GDScriptさわってみた

メリット

Godotのデフォルトエディタの利点を享受できる

たとえば特定ノードへのリンクがD&Dでできたり、特定ファイルの読み込みがD&Dでできたり、あとはシグナルの接続ができたり。


記法がPythonっぽい

C#のレガシーで面倒な書き方はしなくていいね!

慣れてる人は喜びそう


検索して出てくる情報は大体GDScipt

逆にいうとこれはC#でのデメリットといえるかも


デメリット

動的型付け

部分的に静的型付けっぽく振る舞うこともできるが、ベースはあくまで動的型付けなので随所で苦しむことになる。

ダックタイピングを謳っているが、適切に継承関係をつくったポリモーフィズムと比べるとあまり嬉しくない。

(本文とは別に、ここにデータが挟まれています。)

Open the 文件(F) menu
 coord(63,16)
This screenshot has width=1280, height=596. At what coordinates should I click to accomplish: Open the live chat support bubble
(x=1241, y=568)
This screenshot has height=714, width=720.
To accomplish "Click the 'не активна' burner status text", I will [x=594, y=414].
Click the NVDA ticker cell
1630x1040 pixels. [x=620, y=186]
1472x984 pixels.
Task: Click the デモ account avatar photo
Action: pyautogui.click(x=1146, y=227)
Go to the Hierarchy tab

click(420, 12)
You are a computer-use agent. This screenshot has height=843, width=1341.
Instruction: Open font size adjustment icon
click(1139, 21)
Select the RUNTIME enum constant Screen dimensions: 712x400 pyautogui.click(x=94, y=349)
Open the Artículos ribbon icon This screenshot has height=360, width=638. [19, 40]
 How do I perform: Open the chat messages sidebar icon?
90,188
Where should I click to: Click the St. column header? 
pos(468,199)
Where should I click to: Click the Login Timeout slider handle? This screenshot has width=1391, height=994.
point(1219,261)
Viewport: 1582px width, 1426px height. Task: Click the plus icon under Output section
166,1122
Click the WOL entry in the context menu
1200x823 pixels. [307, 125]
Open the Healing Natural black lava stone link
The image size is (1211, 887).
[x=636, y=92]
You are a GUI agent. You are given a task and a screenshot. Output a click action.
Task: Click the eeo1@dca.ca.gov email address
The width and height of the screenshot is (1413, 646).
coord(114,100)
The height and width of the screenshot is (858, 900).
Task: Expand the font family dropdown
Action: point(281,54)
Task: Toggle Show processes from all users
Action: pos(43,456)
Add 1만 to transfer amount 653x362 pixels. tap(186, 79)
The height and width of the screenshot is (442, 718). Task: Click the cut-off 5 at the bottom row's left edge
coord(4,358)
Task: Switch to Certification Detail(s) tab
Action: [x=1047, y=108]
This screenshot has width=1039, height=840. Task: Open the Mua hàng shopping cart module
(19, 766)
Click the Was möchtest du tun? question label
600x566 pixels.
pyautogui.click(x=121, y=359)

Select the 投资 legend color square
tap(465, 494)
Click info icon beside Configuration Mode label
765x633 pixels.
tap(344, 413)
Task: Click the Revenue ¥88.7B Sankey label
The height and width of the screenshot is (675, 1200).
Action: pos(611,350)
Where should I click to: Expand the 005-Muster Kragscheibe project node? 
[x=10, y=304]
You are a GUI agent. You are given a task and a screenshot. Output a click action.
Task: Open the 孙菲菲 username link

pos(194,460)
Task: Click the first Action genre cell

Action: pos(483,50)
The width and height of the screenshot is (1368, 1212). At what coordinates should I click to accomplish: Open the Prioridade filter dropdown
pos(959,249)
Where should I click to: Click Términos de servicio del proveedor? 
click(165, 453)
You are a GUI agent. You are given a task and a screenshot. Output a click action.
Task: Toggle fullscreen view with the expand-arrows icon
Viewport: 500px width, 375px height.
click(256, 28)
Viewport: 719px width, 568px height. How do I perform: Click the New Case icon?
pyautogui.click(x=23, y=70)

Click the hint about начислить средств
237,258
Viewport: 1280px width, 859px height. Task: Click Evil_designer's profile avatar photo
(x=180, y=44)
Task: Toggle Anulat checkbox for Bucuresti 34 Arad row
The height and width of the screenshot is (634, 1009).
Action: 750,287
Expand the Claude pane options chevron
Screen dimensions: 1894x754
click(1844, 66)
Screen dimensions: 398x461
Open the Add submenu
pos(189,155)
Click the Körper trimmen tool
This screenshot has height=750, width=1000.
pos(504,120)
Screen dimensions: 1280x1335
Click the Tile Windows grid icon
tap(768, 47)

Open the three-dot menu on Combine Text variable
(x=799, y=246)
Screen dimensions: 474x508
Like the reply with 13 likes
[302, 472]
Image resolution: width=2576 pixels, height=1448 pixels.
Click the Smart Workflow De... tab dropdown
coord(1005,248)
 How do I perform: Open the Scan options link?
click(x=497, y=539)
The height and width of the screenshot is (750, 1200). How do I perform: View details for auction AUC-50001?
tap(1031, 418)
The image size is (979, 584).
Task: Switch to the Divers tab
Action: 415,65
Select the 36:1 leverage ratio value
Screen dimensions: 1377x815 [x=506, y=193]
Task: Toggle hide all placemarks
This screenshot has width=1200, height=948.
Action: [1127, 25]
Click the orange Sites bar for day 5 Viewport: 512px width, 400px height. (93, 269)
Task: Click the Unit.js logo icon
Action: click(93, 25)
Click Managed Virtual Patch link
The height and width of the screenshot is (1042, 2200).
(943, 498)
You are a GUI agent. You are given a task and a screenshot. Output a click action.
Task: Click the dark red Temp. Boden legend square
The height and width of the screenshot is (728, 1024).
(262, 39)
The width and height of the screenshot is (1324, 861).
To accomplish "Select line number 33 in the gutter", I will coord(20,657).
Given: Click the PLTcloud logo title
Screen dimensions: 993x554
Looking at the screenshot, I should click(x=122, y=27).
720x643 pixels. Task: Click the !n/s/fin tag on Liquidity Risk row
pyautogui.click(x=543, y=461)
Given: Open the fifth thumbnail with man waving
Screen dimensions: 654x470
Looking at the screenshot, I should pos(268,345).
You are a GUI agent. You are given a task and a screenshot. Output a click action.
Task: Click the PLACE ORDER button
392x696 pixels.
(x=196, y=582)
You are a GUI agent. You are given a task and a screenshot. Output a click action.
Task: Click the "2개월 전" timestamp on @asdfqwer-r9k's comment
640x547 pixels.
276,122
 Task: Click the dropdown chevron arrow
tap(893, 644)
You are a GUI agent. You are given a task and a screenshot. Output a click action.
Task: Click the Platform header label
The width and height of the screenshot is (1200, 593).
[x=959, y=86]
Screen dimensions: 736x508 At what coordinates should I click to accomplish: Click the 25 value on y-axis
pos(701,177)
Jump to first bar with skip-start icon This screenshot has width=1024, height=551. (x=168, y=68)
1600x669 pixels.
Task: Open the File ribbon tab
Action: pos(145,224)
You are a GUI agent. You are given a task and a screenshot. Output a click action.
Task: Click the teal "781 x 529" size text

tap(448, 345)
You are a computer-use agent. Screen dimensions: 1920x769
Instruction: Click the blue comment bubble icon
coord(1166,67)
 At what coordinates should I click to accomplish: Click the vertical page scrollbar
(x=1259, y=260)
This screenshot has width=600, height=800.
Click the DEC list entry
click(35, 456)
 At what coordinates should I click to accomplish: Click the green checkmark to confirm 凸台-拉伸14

呼び出せたら呼び出したい、みたいな関数呼び出しが実行時エラーにしてくるのでTell, don't askが実現できず困る。

しばしば型がわかりきっているものをstringで指定させてきたりするのでこれも恐怖。

また、シンボル名で拘束したりとかもしずらい原理上リネームなどのリファクタリングが効かなそうで怖すぎる。

とにかく、実行時エラーになるのが罪深い。

ユニットテストもあるようだが、静的型付けにすれば書かなくても勝手にテストできるよ、という場面が多すぎる……!

デフォのエディタが使いづらい

F12が定義に飛ぶになってないし、ショートカットキーを変えようとしてもカスタマイズ不可の「実行の再開」と衝突するのでうーん

候補についても的外れなものが多い(静的型付けでないのである程度は仕方ないが……)

進む・戻るボタンが右上についている

マウスオーバーによる注釈などが出ない

シーンタブ切り替えで開いているスクリプトが勝手に切り替わる(使いこなせば嬉しいのかもだけど……)

"""での囲い込み、(の入力などで補完や自動削除がかえって操作を妨害してくる場合がある

まあこれはVS系とかJetBrains製品などと比べているので酷な話ではあるのだが、これらに慣れきっているユーザー目線だとどうしても大きなデメリットになる。

コードとの連携機能が不完全

signalとのconnectをNodeビュー上で行うとそれに対応する関数が自動生成される……

が、これを削除すると止めはしないタイプの実行時エラーがログに出続ける。

NodeビューからDisconnectしなければならないが、エラーメッセージからそれはかなり読み取りづらい。

エディタとの連携はあくまで補助であり、自動生成されたコードの文字列にはもはやstring以上の情報は残っていない。

この点を過信すると中途半端なもどかしさに苛まれることだろう。


まとめ

動的型付けベースなのとエディタの未成熟が理由でまだ実用に耐えるものではないと感じた。

とはいえGodotEngine自体の魅力がこれで失われるものではなく、C#でも書けるっぽいので今度はそれに挑戦していこうと思う。


将来への期待

GodotEngineのためだけのスクリプトで、GodotEngineのためだけのエディタとなるとやりたい放題できそうなのでそういった点に期待だ。

例えばスクリプトのほうからショートカットをパパンと叩いたらそれに対応したノード構造が生成できるとか。

ブループリントっぽいGUIでぱぱっと編集したやつをD&Dしたらコードが一気に生成されて連動するとか。


一方で動的型付けであることが本当に本当に最後まで足を引っ張りそうなので、

「Godot5.xで全部静的型付けを強制しまーす☆」

「型とかメンドイっしょ! 小さめのゲームでプログラミング初心者だけはこっちオススメ☆」

に方針転換してしまってほしいな。

いや初心者であろうと静的型付けのほうが優しいと思うのだが。